[start of Recorded information]

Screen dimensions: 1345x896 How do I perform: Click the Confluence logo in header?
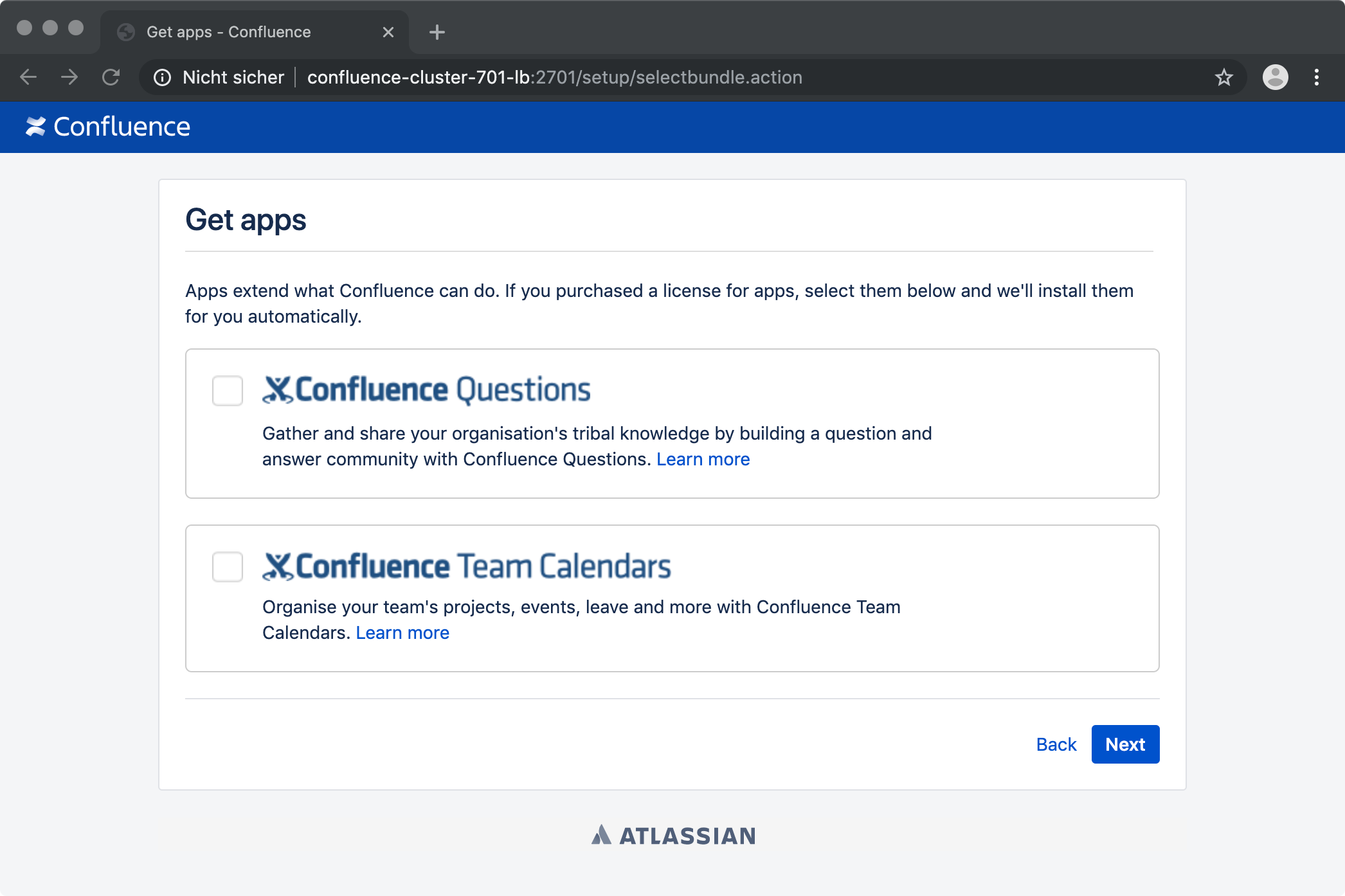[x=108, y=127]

[end of Recorded information]
[start of Recorded information]

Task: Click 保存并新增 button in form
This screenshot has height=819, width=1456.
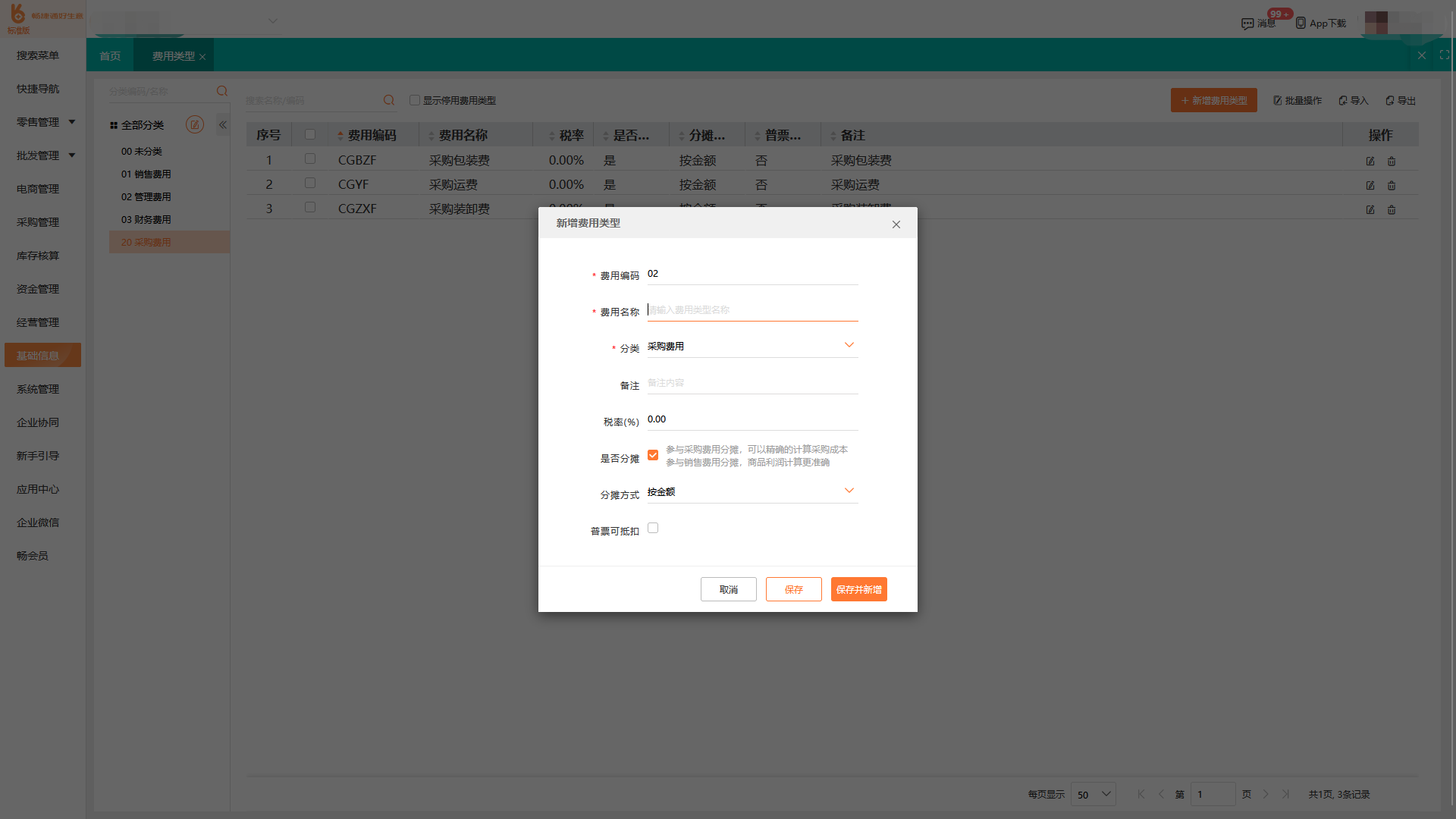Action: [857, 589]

[end of Recorded information]
[start of Recorded information]

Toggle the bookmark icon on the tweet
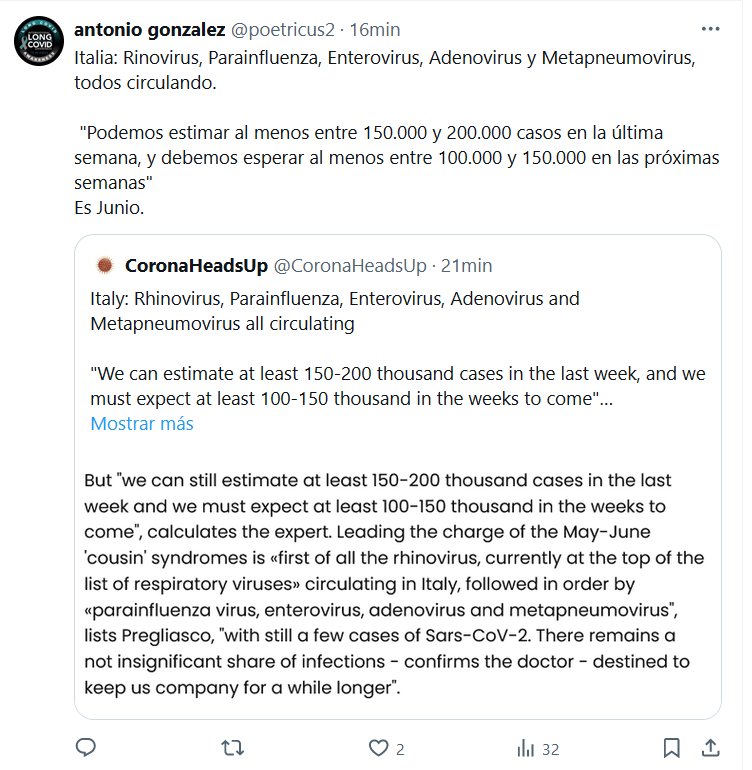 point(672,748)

[end of Recorded information]

■ **Task details**
Copy out the listing again from the line with "Screen dimensions: 1345x896" to the line with "[x=108, y=127]", including both of those lines, and leave the pictures out of your answer.

■ **Result below**
Screen dimensions: 1345x896 How do I perform: Click the Confluence logo in header?
[x=108, y=127]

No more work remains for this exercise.